Announcing public preview of Geo-Replication for Azure Service Bus Premium
Published Jun 25 2024 09:00 AM 2,876 Views

Today we are excited to announce the public preview of the new Geo-Replication feature for Azure Service Bus in the premium tier. This feature ensures that the metadata and data of a namespace are continuously replicated from a primary region to a secondary region. Moreover, this feature allows promoting a secondary region at any time. The Geo-Replication feature is the latest option to insulate Azure Service Bus applications against outages and disasters. Other options are Geo-Disaster Recovery and Availability Zones.



There are currently two features that provide Geo-Disaster Recovery in Azure Service Bus for the Premium tier. First, there is Geo-Disaster Recovery (Metadata DR) that just provides replication of metadata. Second, Geo-Replication, which is now in public preview, provides replication of both metadata and data. Neither Geo-Disaster Recovery feature should be confused with Availability Zones. Regardless of if it is Metadata DR or Geo replication, both geo-graphic recovery features provide resilience between Azure regions such as East US and West US.


Availability Zones are available on all Service Bus tiers, and support provides resilience within a specific geographic region, such as East US. For a detailed discussion of disaster recovery in Microsoft Azure, see this article.



The Geo-Replication feature implements metadata and data replication in a primary-secondary replication model. It works with a single namespace, and at a given time there’s only one primary region, which is serving both producers and consumers. There is a single hostname used to connect to the namespace, which always points to the current primary region. After promoting a secondary region, the hostname points to the new primary region, and the old primary region is demoted to secondary region. After the new secondary has been re-initialized, it is possible to promote this region again to primary at any moment.


Replication modes

There are two replication modes, synchronous and asynchronous.

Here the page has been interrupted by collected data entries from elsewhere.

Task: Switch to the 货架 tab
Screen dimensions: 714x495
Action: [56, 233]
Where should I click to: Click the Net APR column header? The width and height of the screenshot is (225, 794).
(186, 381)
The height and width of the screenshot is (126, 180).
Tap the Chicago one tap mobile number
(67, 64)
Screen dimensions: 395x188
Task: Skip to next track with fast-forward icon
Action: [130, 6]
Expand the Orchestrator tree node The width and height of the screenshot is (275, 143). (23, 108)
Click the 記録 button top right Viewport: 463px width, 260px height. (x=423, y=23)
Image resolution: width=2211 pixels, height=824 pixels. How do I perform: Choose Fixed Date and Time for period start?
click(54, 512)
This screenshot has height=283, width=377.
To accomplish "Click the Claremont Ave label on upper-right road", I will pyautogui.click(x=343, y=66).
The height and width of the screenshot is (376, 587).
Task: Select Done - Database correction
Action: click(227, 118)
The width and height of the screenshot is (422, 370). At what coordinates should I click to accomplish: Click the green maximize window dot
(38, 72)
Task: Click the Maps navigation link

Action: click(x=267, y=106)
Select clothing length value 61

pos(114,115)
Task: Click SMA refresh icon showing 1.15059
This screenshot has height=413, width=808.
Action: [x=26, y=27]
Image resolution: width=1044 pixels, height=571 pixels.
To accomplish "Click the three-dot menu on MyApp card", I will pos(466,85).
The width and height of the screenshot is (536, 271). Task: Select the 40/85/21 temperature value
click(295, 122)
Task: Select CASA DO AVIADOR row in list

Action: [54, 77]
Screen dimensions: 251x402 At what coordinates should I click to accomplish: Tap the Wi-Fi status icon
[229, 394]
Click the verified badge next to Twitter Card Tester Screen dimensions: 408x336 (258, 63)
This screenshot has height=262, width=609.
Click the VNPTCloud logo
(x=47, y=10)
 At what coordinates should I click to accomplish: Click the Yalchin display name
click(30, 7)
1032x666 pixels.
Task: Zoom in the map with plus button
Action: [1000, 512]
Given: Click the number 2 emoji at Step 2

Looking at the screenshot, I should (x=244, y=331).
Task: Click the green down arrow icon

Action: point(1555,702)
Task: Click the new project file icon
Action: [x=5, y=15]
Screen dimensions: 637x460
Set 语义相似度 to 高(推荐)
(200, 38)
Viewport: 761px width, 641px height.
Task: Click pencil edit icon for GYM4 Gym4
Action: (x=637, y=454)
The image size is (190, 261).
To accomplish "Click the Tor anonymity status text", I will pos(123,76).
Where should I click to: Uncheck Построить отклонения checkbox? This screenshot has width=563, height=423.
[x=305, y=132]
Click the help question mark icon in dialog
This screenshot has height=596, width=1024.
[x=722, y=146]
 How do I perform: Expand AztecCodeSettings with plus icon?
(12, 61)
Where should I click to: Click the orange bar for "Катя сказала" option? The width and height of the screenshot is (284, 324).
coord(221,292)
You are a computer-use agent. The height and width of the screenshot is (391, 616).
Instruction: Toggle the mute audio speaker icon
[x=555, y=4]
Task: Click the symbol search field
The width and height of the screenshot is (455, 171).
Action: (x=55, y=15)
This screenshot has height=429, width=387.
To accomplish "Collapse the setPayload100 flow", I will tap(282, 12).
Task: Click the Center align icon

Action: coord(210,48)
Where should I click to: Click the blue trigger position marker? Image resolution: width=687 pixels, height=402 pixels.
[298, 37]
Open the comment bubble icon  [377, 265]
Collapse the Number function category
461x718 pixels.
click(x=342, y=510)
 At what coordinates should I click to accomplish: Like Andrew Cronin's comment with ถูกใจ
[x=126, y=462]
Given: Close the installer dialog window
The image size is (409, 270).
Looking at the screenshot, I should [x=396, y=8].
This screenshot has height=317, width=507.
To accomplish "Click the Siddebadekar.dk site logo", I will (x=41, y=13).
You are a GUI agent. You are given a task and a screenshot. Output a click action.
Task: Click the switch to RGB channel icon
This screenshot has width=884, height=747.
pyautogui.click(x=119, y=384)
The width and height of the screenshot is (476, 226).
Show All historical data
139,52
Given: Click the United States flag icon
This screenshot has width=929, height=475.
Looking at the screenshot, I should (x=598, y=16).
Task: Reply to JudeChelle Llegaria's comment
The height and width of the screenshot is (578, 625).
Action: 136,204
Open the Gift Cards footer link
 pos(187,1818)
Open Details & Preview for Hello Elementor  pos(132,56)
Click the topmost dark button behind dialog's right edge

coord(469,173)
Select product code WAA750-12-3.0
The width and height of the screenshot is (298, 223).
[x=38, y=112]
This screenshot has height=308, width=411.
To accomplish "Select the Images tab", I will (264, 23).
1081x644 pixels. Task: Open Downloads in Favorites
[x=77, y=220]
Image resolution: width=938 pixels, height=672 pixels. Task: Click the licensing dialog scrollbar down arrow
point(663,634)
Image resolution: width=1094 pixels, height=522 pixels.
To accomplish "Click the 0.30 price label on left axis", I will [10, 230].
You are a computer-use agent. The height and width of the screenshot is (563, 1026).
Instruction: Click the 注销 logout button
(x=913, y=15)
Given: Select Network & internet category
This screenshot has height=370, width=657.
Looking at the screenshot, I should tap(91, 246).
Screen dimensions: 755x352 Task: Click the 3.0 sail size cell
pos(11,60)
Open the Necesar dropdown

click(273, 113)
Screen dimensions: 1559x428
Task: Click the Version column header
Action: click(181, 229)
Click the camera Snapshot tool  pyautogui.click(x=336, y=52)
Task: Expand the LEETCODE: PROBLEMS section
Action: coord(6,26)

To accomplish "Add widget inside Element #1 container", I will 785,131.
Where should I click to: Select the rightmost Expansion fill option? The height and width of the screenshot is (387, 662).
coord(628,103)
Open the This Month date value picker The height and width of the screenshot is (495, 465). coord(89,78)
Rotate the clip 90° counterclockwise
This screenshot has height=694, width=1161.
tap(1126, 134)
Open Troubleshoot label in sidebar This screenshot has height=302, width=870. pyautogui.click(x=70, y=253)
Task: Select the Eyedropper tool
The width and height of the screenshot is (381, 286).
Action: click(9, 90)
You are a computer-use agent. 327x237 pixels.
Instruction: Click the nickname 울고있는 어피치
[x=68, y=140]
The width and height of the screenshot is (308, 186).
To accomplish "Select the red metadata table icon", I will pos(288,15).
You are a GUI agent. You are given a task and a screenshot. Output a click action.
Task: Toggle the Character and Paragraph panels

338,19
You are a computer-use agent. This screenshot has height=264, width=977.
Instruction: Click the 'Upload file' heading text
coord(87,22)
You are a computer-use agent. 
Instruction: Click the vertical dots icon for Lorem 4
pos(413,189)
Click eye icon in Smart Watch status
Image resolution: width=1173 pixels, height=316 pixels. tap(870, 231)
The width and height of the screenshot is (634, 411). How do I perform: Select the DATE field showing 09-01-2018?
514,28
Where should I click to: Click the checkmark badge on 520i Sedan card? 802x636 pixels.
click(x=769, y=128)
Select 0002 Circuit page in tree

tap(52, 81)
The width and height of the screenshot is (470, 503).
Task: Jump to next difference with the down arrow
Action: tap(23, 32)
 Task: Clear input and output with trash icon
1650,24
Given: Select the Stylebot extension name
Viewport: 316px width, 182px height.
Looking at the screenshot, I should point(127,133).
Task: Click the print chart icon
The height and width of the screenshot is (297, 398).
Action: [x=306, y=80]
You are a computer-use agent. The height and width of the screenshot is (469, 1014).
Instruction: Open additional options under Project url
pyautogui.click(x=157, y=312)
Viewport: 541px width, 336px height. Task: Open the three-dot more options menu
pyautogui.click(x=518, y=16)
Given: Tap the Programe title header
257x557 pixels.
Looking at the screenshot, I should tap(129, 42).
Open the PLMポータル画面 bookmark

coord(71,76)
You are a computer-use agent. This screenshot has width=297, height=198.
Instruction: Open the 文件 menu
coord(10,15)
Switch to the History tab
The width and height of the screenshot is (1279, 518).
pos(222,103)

It's important to know the differences between the two modes.





Asynchronous replication

Using asynchronous replication, all requests are committed on the primary, after which an acknowledgment is sent to the client. Replication to the secondary regions happens asynchronously. Users can configure the maximum acceptable amount of lag time, the offset between the latest action on the primary and the secondary regions. If the lag for an active secondary grows beyond user configuration, the primary will throttle incoming requests.


Synchronous replication

Using synchronous replication, all requests are replicated to the secondary, which must commit and confirm the operation before committing on the primary. As such, your application publishes at the rate it takes to publish, replicate, acknowledge, and commit. Moreover, it also means that your application is tied to the availability of both regions. If the secondary region goes down, messages aren't acknowledged and committed, and the primary will throttle incoming requests.



The customer is in control of promoting a secondary region, providing full ownership and visibility for outage resolution. When choosing Planned promotion, the service waits to catch up the replication lag before initiating the promotion. On the other hand, when choosing Forced promotion, the service immediately initiates the promotion.






The Premium tier for Service Bus is priced per Messaging Unit. With the Geo-Replication feature, secondary regions run on the same number of MUs as the primary region, and the pricing is calculated over the total number of MUs. Additionally, there is a charge for based on the published bandwidth times the number of secondary regions. During the early public preview, this charge is waived.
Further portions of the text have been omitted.